> Document text:
────────

Most of the early how-to guides of practical wisdom and useful magic have been absorbed and forgotten. But a couple of them still get reprinted now and again to provide clues about how America came to be the land of three hundred million sovereign individuals. One of these guides is The Long Lost Friend. Officially, The Long Lost Friend is a grimoire, a book of magic. According to Daniel Harms — who has meticulously edited and annotated a new edition for Llewellyn — The Long Lost Friend may well be the most influential and, at one time, most well known grimoire to have originated in the New World. First published in German in 1820 as Der lange verborgene Freund (‘The Long-Hidden Friend’) — and receiving a second translation in 1856 with the subtitle A Collection of Mysterious and Invaluable Arts and Remedies, for Man as Well as Animals: Of Their Virtue and Efficacy in Healing Diseases, etc., the Greater Part of Which Was Never Published Until They Appeared in Print for the First Time in the U.S. in the Year 1820, The Long Lost Friend is a “practical manual of spellcraft” (Harms) composed from bits of Santeria, hoodoo, Catholic prayers, medieval European spells, Native American herbal treatments, and German folk medicine.

Calling The Long Lost Friend a book of magic is misleading to the modern mind. Usually, magic books have a cryptic aura about them; they are filled with an arcane knowledge that is difficult to interpret or understand — untouchable, unknowable. As Harms writes in his Introduction, The Long Lost Friend is more of a compendium of household tips and prayers for all manner of supernatural ends, a guide for everyday people who are looking to kill their bedbugs, heal wounds, compel a thief to return stolen goods, extinguish fire without water, “fasten or spell-bind anything”, and generally fend off the forces of evil.

────────

> Things to do:
(1) According to the passage on The Long Lost Friend, in what language and year was the book first published?
(2) Continue the passage on The Long Lost Friend from where it stops.

> Provided data:
────────

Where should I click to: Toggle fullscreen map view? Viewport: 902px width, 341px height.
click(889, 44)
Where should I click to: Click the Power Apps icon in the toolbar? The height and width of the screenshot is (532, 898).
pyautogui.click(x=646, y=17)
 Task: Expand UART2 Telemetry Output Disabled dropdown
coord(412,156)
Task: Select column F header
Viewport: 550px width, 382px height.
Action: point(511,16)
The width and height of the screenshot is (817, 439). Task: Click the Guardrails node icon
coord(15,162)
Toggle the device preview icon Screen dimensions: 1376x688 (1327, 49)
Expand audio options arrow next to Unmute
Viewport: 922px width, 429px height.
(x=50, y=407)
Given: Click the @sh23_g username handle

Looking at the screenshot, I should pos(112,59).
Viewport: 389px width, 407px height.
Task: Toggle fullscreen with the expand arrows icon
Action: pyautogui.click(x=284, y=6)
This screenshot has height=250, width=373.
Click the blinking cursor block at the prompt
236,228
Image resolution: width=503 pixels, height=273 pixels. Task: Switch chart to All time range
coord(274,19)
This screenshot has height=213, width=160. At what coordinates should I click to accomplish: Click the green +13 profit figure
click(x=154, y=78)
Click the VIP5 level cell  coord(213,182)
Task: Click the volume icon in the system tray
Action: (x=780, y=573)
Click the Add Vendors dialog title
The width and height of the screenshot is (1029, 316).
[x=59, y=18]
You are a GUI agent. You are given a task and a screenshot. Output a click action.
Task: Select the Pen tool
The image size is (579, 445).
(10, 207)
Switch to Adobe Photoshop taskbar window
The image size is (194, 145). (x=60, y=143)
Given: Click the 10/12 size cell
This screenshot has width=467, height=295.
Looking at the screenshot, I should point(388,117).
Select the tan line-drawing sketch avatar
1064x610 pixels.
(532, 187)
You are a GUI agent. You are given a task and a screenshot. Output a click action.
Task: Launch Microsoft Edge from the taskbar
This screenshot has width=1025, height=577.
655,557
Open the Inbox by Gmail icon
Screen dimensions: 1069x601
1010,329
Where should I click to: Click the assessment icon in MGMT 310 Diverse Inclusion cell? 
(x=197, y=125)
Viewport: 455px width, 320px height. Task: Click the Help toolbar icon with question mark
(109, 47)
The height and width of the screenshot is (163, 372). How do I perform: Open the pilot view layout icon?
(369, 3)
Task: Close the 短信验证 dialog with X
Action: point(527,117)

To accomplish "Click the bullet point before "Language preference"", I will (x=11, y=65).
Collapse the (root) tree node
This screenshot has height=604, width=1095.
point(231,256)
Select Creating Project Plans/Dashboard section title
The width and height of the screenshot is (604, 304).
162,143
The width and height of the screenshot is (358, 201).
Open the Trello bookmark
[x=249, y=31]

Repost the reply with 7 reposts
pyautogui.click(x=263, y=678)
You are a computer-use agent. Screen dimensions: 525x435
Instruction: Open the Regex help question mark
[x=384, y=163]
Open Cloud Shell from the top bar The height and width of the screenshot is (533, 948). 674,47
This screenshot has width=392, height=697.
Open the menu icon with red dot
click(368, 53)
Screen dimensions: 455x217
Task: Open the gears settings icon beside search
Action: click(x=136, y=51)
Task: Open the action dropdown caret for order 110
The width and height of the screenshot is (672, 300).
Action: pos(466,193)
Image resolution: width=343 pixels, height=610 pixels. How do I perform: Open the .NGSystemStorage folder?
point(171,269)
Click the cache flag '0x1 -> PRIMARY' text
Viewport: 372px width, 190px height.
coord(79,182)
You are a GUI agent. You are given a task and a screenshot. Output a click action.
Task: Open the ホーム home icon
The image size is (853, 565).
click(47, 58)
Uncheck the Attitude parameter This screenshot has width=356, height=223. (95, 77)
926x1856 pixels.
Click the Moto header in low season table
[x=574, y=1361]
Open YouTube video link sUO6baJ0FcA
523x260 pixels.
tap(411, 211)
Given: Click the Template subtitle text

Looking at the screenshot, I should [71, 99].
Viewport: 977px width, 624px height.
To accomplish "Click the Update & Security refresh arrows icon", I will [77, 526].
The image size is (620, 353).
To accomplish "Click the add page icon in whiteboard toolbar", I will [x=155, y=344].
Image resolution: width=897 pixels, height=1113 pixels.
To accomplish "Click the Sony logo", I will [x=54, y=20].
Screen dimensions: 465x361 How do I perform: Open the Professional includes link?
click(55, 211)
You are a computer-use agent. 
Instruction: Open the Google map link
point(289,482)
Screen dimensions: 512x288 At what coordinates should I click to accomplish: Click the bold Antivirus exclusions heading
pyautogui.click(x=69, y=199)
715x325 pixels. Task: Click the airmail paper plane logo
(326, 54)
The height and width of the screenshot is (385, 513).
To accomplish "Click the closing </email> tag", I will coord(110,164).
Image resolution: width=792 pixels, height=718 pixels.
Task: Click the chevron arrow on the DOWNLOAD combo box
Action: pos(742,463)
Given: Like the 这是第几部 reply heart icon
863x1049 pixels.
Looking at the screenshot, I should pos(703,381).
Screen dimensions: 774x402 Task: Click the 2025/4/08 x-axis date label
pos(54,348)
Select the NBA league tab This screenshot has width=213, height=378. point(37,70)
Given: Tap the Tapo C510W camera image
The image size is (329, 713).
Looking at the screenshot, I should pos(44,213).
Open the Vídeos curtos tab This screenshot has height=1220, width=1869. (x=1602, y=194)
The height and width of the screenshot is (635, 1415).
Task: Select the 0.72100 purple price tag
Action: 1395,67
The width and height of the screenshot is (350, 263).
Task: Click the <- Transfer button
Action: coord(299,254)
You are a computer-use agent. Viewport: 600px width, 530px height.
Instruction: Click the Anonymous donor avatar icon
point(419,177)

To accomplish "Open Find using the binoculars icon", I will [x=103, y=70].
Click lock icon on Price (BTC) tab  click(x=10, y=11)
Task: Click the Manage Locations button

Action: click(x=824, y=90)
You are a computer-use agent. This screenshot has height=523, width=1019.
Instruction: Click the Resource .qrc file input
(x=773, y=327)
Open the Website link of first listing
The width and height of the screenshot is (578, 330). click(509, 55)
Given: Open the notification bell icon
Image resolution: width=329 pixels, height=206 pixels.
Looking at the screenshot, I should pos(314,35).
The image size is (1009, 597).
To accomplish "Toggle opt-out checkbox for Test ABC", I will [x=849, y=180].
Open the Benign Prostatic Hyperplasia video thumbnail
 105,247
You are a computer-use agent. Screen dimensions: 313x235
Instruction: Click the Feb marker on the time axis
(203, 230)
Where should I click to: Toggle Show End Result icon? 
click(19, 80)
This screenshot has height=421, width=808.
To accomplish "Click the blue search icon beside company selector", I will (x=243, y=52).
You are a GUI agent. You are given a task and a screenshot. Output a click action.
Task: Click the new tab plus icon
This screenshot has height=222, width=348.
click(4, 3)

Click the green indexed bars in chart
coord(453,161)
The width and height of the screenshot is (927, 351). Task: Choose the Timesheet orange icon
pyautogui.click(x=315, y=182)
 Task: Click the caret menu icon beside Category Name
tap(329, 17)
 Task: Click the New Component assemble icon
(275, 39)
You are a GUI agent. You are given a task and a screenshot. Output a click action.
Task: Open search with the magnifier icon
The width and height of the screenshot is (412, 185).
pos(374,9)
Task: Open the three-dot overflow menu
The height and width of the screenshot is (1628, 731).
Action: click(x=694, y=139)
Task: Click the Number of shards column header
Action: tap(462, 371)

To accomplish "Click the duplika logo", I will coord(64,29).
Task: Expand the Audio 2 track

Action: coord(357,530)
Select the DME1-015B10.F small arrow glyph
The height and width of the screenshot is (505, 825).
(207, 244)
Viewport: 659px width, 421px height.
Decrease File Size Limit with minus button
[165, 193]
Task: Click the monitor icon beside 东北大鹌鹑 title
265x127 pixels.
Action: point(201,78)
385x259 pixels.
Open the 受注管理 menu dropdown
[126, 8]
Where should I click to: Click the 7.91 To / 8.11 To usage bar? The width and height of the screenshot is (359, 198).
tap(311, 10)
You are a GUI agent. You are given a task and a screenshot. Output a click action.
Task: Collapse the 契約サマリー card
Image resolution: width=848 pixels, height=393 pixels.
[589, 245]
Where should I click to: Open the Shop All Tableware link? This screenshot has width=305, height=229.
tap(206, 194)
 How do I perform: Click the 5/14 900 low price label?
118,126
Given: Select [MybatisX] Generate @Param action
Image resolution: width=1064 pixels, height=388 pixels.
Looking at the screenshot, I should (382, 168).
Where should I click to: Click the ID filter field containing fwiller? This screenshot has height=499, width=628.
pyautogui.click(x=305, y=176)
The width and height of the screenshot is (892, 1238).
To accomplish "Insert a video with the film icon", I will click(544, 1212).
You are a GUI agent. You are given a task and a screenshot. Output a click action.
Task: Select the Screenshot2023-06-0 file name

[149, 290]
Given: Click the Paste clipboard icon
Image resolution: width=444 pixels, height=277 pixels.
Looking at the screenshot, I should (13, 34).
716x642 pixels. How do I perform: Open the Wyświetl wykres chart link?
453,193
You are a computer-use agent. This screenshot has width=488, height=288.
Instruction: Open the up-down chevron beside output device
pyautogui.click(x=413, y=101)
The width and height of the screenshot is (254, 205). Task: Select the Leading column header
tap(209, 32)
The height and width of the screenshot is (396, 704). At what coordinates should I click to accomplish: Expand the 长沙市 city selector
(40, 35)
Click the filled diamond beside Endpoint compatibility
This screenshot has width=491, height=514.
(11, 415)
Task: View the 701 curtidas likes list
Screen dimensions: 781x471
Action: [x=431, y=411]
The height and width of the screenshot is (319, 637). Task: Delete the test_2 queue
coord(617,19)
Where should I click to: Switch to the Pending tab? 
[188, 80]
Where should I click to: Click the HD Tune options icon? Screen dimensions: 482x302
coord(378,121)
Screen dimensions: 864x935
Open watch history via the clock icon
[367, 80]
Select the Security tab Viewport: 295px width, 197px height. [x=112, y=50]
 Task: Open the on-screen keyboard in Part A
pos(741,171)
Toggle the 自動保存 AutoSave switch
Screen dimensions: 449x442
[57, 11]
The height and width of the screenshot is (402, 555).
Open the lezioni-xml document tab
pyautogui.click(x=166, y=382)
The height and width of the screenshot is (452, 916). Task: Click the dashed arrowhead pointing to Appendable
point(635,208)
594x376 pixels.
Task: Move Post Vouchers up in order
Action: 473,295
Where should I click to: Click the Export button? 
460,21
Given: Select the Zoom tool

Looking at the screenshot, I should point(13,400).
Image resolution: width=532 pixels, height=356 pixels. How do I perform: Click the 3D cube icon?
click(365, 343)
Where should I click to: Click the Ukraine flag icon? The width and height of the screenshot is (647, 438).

────────

> Per-task answers:
(1) It was first published in German in 1820.

(2)
Harms attributes the popularity of The Long Lost Friend to the fact that the book was inexpensive, simple to understand, bold and comprehensive. The magic in The Long Lost Friend is a user-friendly kind of magic, a book of recipes just mystical enough to feel authoritative but familiar enough to be accessible. There is “A very good remedy for the Colic” using “half a gill of good old rye whiskey” and “a pipe full of tobacco”, and a benediction To Release Spell-bound Persons that goes like this:

You horseman and footman, whom I here conjured at this time, you may pass on in the name of Jesus Christ, through the word of God and the will of Christ; ride ye on now and pass.

The author of The Long Lost Friend was a man named John George Hohman, a German Catholic who sailed to America in 1802 from Hamburg and settled in Reading among the Protestant Pennsylvania Dutch, that community of settlers hailing from southwestern Germany and the German-speaking parts of Switzerland and France (‘Dutch’ meaning German, ‘Deutsch’, rather than Netherlandish, as is often assumed). Hohman scraped together a living writing and publishing everything from musical broadsides and hymns (for which he was well known) to books of catechism, apocryphal gospels and medicinal guides. The Long Lost Friend drew from all these influences and more. Its roots, writes Harms, are in a genre of books called Hausvaterliteratur (House-Father-Literature), written for farmers and rural folk of limited means and with limited access to medical services. Although the desire for these books was dying out in early 19th century Europe — with its growing cities and growing regulation, centralization, and professionalization of social services — they were in big demand among isolated American settlers. Unable to rely on doctors or professionals or the clergy, rural pioneers had to become their own doctors, lawyers, veterinarians, and spiritual healers. Hohman catered to all these needs, creating a book that is wonderfully holistic. The spells and cures in The Long Lost Friend often had multiple purposes and worked with multiple methodologies. For instance, his spell To prevent Witches from bewitching Cattle, to be written and placed in the stable; and against Bad Men and Evil Spirits, which nightly torment old and young people, to be written and placed on the bedstead is part incantation, part Hail Mary. It promises to protect and free all persons and animals from witchcraft.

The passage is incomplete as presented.